The ill feelings between Johnson and McCausland continued, and they blamed each other for the defeat. McCausland later wrote "The affair at Moorefield was caused by the surprise of Johnson's brigade." He also wrote that he knew of the approach of Averell, and made the "necessary orders" to confront Averell if necessary. Johnson's report said he followed orders in all instances, including where to make camp and "where to place pickets." His report also noted that McCausland was not with his brigade, and was sleeping 3 mi away in Moorefield while his "utterly unprepared" brigade was being attacked. Johnson also complained about "the outrageous conduct of the troops on this expedition". He was especially unhappy with the conduct of the Confederate soldiers while in Pennsylvania and Maryland. He reported that "Highway robbery of watches and pocket-books was of ordinary occurrence; the taking of breast-pins, finger-rings, and ear-rings frequently happened. Pillage and sack of private dwellings took place hourly. A soldier of an advance guard robbed of his gold watch the Catholic clergyman of Hancock on his way from church on Sunday...."

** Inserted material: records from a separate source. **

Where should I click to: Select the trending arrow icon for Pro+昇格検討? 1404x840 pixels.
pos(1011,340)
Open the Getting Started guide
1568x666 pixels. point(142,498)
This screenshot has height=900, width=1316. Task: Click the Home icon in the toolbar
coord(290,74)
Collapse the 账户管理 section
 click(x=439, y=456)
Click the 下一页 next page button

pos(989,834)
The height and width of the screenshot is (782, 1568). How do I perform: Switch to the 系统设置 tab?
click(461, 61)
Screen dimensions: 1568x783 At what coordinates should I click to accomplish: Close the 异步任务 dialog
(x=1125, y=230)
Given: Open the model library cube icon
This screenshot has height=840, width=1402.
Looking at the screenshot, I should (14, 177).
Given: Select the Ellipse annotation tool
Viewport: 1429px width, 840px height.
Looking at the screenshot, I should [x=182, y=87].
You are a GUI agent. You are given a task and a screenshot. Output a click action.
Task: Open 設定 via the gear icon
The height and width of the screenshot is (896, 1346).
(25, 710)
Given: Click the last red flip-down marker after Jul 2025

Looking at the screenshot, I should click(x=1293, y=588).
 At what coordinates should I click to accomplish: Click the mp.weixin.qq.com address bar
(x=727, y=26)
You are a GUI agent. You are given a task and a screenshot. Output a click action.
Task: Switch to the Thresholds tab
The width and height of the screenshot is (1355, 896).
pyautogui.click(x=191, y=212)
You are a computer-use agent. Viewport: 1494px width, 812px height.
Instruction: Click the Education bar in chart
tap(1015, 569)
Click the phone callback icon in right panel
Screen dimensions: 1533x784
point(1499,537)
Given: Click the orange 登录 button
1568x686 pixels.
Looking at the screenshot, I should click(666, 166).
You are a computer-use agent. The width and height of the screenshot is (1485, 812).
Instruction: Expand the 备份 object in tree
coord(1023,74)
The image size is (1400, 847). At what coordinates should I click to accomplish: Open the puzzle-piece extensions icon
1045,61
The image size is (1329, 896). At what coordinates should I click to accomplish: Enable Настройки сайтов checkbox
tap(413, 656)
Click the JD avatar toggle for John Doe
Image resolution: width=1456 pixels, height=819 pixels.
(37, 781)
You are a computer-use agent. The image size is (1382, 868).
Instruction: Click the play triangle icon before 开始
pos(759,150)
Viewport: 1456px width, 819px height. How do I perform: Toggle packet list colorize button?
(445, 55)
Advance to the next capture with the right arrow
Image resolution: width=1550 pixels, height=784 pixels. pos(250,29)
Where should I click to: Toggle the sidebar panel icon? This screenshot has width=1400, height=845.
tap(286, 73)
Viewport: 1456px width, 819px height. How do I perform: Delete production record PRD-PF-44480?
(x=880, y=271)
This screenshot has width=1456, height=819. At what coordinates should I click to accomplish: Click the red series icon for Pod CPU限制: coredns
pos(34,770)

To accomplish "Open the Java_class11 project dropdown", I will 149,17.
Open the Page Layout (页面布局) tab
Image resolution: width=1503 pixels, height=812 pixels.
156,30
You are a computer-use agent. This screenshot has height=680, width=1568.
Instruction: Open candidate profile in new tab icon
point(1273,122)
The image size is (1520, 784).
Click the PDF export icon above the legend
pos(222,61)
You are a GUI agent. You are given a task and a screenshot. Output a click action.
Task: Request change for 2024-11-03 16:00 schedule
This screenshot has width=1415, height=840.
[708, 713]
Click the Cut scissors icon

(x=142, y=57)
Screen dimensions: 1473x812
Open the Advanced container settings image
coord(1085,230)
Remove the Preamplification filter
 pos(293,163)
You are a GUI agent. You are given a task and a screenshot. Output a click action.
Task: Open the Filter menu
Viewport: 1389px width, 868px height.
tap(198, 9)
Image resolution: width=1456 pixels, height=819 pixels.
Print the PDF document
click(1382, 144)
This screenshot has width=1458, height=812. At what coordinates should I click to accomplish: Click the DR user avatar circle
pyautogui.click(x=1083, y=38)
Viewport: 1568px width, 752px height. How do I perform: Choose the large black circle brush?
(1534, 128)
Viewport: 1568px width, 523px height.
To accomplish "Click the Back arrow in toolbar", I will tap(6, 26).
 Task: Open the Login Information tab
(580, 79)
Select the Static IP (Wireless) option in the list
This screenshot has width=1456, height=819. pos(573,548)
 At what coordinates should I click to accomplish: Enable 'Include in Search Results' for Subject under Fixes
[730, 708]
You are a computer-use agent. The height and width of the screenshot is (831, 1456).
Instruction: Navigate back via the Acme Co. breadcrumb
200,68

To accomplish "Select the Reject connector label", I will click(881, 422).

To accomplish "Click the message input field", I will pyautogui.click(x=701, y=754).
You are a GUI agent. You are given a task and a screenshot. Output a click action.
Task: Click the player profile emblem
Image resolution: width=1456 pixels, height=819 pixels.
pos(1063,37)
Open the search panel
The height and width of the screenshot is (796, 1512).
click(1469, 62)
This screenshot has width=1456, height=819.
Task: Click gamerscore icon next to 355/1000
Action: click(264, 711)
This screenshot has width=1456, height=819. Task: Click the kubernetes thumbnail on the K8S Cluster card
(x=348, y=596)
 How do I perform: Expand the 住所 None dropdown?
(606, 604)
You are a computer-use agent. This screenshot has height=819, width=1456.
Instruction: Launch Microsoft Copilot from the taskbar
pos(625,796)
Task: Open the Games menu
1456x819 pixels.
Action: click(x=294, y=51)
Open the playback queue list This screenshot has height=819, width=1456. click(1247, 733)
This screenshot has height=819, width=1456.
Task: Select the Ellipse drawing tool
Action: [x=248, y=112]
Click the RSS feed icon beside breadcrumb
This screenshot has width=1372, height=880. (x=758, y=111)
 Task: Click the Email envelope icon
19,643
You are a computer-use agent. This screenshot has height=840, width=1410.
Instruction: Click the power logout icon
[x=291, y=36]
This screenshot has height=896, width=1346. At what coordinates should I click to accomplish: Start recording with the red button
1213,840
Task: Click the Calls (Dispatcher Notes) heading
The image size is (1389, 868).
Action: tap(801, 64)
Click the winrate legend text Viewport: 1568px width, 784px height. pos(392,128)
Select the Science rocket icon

Moorefield was another major victory for Averell, who typically did well when operating on his own, but had difficulty with direct supervision where he was expected to work in concert with others. He had already scored victories at Droop Mountain and Rutherford's Farm, and was one of the few Union cavalry leaders that achieved success in the east before the arrival of General Philip Sheridan. Major Stephen P. Halsey of the 21st Virginia described Averell's victory at Moorfield as "one of the most brilliant achievements of the war". Major Theodore F. Lang, from the 6th West Virginia Cavalry, wrote that the "fight was one of the most signal victories for the Union cause during the war".

The devastating loss crippled Early's cavalry in the Shenandoah Valley. It became half the size it was, and had two of its better brigades decimated. The loss also demoralized the remaining members of Early's cavalry. Early later wrote that the battle had "a very damaging effect upon my cavalry for the rest of the campaign." The victory also marked the beginning of the "permanent ascendancy of the Union cavalry in the Shenandoah Valley".